> **Item coordinate data**:

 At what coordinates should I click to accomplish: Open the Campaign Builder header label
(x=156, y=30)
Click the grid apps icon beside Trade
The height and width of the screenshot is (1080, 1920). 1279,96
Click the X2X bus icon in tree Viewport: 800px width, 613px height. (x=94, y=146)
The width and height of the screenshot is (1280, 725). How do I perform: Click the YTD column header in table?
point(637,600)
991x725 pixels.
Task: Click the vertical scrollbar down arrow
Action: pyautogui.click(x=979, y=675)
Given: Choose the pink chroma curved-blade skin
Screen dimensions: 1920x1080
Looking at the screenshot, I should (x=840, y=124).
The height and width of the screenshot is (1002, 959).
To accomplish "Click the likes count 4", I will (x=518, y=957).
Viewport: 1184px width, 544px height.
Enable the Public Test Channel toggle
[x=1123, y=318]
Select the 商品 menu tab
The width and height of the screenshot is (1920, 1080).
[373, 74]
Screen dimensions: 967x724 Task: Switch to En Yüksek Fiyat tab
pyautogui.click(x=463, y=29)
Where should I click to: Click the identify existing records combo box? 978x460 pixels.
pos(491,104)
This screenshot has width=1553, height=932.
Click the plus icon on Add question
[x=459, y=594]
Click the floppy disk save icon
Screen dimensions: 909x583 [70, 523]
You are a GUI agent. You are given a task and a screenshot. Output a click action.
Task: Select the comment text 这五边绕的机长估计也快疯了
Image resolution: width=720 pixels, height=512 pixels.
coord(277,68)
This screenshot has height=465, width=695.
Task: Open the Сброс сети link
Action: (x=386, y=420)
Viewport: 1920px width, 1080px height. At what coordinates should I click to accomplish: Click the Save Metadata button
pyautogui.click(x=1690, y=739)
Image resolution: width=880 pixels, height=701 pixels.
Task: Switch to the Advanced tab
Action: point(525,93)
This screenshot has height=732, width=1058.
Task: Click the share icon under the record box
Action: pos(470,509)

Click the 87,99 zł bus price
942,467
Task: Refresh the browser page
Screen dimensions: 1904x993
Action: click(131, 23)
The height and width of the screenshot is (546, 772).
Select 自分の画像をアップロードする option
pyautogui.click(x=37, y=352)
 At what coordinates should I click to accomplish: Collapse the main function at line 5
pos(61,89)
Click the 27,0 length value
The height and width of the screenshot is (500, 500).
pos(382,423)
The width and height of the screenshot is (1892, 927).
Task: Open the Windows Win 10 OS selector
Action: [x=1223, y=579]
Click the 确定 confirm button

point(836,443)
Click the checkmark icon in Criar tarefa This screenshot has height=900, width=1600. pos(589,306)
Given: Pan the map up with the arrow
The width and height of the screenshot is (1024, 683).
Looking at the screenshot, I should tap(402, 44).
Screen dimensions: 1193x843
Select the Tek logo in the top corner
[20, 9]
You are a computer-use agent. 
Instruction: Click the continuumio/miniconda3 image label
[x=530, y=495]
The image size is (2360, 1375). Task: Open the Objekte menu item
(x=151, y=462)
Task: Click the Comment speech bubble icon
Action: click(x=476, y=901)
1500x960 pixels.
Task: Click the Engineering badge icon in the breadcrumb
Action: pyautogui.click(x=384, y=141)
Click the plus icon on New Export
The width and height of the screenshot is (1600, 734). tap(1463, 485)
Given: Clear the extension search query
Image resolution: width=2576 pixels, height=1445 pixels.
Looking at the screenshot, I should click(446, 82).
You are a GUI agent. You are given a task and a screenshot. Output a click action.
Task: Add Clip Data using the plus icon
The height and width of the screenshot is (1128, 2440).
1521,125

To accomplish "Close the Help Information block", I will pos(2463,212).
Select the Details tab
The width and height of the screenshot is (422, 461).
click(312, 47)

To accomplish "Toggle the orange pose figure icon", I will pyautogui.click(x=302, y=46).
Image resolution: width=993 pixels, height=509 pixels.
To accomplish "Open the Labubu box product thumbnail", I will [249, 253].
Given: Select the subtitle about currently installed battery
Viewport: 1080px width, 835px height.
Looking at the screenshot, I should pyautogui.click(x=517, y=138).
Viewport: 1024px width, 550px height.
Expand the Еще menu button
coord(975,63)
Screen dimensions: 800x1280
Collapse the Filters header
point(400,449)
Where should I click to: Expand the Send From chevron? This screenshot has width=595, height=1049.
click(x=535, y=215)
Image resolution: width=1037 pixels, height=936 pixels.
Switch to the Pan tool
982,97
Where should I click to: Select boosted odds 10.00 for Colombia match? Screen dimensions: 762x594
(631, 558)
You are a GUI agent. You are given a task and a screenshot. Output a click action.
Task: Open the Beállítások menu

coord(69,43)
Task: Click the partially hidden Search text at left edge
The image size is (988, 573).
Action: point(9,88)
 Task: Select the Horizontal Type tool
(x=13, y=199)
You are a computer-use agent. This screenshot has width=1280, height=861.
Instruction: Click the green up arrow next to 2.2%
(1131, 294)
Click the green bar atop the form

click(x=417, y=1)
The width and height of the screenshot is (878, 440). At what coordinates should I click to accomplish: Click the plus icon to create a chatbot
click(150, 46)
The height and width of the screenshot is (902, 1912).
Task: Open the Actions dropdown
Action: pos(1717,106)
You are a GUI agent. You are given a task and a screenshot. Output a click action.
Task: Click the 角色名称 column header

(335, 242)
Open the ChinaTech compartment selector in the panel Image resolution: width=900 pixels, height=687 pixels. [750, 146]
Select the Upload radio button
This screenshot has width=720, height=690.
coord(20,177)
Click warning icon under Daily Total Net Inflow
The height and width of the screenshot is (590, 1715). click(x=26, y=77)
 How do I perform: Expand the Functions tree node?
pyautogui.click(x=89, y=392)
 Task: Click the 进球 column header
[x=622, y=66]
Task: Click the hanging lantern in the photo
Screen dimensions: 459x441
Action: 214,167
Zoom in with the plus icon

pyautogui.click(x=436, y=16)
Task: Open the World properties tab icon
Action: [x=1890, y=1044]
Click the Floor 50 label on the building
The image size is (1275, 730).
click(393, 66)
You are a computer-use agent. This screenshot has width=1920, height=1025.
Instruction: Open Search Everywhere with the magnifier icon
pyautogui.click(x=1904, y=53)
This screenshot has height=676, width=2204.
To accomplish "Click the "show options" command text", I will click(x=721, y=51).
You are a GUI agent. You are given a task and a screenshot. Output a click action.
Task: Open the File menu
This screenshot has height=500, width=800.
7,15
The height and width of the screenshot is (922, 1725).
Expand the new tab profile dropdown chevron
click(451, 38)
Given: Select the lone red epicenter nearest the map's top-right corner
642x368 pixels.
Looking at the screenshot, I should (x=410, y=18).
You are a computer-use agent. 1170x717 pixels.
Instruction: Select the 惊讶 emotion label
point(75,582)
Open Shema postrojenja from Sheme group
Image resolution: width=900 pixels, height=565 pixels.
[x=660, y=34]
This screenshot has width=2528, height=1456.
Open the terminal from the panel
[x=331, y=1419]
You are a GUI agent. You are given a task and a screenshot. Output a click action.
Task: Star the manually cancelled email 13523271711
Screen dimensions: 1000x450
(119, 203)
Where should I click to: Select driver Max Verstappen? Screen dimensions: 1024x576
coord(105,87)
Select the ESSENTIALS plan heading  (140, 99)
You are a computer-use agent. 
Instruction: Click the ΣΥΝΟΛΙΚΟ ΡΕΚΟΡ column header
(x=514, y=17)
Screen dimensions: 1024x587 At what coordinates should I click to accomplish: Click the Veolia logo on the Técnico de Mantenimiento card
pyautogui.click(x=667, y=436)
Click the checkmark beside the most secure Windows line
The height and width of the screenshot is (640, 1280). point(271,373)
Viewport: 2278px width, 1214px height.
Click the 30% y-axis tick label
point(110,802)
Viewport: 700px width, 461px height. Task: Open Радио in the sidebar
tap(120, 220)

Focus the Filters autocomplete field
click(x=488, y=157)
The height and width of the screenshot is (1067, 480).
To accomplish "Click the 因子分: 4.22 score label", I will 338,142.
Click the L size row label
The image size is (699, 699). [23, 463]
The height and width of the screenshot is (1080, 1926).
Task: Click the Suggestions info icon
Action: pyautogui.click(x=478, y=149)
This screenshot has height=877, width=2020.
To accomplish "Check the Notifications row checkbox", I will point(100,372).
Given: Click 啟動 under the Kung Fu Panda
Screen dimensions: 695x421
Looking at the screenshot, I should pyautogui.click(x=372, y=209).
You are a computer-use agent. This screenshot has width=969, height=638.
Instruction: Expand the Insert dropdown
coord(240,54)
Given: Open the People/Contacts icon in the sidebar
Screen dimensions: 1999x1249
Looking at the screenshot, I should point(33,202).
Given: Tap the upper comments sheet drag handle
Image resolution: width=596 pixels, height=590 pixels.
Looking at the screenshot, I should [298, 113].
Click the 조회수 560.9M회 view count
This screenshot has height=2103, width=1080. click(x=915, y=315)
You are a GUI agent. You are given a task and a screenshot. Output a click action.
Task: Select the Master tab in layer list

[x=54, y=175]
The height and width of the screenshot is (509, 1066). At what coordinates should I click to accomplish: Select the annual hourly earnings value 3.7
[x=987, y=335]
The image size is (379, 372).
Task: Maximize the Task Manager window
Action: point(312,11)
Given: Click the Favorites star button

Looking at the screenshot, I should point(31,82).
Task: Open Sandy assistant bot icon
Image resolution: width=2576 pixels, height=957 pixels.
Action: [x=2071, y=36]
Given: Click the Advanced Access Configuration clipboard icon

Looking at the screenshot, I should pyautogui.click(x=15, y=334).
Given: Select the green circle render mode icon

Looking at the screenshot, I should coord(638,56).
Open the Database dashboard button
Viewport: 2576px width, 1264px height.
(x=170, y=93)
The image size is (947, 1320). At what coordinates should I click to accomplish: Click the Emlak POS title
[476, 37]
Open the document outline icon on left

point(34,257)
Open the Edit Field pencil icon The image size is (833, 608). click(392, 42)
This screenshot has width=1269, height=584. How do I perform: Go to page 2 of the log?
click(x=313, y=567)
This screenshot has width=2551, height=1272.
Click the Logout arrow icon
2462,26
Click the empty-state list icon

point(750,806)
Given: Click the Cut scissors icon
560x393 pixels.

> **Task requirements**: Can you swap "Refresh" for "Reload" in the part of the data that opens with the line containing "Viewport: 1920px width, 1080px" and closes with the line containing "pyautogui.click(x=37, y=352)", keeping everything else the same?

> **Full answer**:
Viewport: 1920px width, 1080px height. At what coordinates should I click to accomplish: Click the Save Metadata button
pyautogui.click(x=1690, y=739)
Image resolution: width=880 pixels, height=701 pixels.
Task: Switch to the Advanced tab
Action: point(525,93)
This screenshot has height=732, width=1058.
Task: Click the share icon under the record box
Action: pos(470,509)

Click the 87,99 zł bus price
942,467
Task: Reload the browser page
Screen dimensions: 1904x993
Action: click(131, 23)
The height and width of the screenshot is (546, 772).
Select 自分の画像をアップロードする option
pyautogui.click(x=37, y=352)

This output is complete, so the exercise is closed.